*What is expected:*
Where in the material does the word "with" appear? Copy each line that has it.

*Data to process:*

________________________

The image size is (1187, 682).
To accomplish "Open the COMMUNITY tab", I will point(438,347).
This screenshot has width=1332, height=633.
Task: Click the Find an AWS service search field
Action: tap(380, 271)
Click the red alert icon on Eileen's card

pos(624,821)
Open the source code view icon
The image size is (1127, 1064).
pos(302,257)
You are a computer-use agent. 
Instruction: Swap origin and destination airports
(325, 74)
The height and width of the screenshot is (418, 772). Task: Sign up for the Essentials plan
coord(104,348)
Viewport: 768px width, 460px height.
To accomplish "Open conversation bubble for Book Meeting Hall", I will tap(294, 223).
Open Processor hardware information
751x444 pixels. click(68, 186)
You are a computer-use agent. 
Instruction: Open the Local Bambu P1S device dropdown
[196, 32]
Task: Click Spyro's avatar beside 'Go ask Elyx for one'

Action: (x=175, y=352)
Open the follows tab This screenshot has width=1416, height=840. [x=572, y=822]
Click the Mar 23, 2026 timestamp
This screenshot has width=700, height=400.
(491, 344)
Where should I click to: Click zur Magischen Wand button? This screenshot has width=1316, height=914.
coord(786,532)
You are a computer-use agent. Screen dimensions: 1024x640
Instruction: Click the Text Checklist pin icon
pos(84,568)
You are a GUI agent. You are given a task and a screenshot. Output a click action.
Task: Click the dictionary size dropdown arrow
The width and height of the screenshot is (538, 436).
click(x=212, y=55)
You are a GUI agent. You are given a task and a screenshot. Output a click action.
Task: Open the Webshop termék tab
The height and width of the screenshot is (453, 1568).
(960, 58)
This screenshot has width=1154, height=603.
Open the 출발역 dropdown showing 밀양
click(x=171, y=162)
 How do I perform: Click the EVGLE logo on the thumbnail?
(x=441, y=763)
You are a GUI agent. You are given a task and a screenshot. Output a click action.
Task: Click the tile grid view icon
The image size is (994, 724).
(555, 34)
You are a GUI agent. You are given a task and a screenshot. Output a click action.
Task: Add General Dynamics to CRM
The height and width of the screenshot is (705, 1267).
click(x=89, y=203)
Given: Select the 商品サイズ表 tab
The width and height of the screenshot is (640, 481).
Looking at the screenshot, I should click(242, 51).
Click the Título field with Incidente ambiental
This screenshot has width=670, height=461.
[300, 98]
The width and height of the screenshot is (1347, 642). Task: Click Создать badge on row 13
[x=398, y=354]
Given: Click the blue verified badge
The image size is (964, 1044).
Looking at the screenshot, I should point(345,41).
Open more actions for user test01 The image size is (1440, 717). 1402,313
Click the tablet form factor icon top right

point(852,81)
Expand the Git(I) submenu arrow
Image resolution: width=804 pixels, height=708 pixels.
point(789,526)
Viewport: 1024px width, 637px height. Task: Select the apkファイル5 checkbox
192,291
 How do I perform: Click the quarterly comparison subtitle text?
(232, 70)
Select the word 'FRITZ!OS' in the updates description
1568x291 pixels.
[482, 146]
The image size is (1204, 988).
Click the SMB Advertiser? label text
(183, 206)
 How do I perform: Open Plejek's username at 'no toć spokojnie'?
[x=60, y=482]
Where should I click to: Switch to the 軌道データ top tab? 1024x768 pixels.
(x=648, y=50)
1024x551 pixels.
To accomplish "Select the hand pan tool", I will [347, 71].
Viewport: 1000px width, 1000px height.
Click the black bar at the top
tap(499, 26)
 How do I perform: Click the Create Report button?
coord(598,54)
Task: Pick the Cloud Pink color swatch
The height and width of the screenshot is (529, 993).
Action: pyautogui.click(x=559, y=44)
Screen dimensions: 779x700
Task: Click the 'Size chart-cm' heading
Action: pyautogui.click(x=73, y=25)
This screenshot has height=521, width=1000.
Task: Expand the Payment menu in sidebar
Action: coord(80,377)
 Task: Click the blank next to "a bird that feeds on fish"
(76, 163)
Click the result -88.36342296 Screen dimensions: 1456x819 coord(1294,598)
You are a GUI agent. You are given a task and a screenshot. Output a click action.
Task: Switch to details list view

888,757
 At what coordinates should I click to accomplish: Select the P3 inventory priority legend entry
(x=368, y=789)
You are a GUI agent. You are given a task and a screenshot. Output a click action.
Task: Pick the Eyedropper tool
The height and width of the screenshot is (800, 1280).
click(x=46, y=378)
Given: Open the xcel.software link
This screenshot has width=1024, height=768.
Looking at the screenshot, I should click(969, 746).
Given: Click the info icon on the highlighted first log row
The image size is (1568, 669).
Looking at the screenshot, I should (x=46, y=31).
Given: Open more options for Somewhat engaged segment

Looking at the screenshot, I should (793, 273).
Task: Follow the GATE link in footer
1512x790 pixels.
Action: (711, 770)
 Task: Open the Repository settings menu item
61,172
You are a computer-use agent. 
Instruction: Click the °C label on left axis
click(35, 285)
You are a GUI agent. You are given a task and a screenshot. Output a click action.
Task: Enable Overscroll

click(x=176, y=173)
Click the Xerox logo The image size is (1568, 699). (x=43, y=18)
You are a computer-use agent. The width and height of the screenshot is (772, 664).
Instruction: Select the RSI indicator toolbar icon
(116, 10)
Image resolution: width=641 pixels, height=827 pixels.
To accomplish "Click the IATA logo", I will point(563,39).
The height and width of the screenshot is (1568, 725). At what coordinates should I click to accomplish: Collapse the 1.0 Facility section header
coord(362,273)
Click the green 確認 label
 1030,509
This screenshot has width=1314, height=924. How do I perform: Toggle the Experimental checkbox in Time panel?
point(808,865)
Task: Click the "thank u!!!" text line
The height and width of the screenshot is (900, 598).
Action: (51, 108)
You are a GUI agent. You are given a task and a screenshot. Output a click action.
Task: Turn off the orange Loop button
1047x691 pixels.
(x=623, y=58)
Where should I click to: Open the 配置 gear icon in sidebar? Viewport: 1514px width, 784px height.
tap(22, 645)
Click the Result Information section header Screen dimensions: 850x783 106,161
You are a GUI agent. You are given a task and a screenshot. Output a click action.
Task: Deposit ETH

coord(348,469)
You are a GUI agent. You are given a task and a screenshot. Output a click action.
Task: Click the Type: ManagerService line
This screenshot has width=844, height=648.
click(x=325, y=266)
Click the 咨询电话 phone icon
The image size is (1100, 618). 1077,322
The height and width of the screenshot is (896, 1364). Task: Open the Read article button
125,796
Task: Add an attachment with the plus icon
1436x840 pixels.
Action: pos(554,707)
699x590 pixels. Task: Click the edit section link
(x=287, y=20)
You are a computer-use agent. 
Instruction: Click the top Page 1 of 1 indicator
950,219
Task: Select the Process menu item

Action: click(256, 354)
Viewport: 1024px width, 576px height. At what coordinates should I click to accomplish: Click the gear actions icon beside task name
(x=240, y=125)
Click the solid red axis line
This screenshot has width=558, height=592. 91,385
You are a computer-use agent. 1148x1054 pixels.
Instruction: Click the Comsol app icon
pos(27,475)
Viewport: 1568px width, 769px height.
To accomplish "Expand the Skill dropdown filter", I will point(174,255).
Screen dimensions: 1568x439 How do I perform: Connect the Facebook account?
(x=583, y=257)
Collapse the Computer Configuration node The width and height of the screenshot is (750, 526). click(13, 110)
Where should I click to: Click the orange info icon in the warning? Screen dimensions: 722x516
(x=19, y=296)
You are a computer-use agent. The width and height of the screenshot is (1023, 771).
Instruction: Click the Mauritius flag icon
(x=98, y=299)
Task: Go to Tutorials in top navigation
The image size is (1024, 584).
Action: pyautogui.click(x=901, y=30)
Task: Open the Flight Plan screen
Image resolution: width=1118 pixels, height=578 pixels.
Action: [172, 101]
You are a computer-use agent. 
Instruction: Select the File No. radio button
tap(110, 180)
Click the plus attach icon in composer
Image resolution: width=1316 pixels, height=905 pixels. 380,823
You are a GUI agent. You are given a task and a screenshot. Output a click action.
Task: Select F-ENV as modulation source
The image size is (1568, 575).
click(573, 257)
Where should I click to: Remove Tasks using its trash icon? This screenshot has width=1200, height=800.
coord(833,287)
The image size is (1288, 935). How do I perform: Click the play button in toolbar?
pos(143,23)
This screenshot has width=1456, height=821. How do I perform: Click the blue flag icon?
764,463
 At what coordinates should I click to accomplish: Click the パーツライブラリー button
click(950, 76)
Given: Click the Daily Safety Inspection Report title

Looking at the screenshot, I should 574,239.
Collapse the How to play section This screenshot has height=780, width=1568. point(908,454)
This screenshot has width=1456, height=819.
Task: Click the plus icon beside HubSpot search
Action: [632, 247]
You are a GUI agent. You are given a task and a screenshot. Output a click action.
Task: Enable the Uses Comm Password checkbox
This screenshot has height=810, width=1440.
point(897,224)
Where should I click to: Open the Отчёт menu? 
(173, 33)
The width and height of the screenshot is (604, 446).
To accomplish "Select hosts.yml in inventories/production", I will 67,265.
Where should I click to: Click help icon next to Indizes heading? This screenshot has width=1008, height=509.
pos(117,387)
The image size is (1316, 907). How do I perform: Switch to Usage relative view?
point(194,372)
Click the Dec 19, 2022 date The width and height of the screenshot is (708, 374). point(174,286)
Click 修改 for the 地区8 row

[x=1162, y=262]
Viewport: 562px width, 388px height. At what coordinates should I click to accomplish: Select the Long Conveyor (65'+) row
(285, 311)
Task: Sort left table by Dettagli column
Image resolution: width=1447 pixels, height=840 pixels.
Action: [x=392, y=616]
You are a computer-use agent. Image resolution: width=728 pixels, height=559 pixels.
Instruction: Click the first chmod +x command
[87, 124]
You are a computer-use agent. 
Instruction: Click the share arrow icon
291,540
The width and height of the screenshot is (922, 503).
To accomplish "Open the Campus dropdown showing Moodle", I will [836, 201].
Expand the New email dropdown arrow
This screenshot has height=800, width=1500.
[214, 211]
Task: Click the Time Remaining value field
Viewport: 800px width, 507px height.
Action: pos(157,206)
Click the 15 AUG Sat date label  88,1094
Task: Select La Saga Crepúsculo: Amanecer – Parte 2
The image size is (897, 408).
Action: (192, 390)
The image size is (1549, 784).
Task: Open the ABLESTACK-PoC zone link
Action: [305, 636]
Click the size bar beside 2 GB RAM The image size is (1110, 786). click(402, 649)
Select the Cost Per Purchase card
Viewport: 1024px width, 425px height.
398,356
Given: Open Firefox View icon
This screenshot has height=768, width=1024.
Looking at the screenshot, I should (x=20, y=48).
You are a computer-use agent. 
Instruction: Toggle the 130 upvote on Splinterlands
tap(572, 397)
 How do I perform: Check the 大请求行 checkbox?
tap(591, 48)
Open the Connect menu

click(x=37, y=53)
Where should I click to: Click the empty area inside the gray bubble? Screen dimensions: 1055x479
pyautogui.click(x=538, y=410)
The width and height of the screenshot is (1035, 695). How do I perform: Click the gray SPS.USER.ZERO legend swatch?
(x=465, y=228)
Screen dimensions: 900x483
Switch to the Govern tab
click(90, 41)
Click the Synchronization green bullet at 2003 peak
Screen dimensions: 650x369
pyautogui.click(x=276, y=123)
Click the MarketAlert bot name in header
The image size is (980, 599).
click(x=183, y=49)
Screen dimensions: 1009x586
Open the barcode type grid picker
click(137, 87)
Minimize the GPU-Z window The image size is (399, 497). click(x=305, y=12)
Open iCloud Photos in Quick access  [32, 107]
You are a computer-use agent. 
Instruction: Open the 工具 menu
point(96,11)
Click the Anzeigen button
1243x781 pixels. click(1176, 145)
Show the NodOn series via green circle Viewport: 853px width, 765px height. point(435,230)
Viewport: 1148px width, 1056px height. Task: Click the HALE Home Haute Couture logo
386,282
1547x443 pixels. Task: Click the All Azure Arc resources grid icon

________________________

*Written solution:*
Click the Título field with Incidente ambiental
Task: Add an attachment with the plus icon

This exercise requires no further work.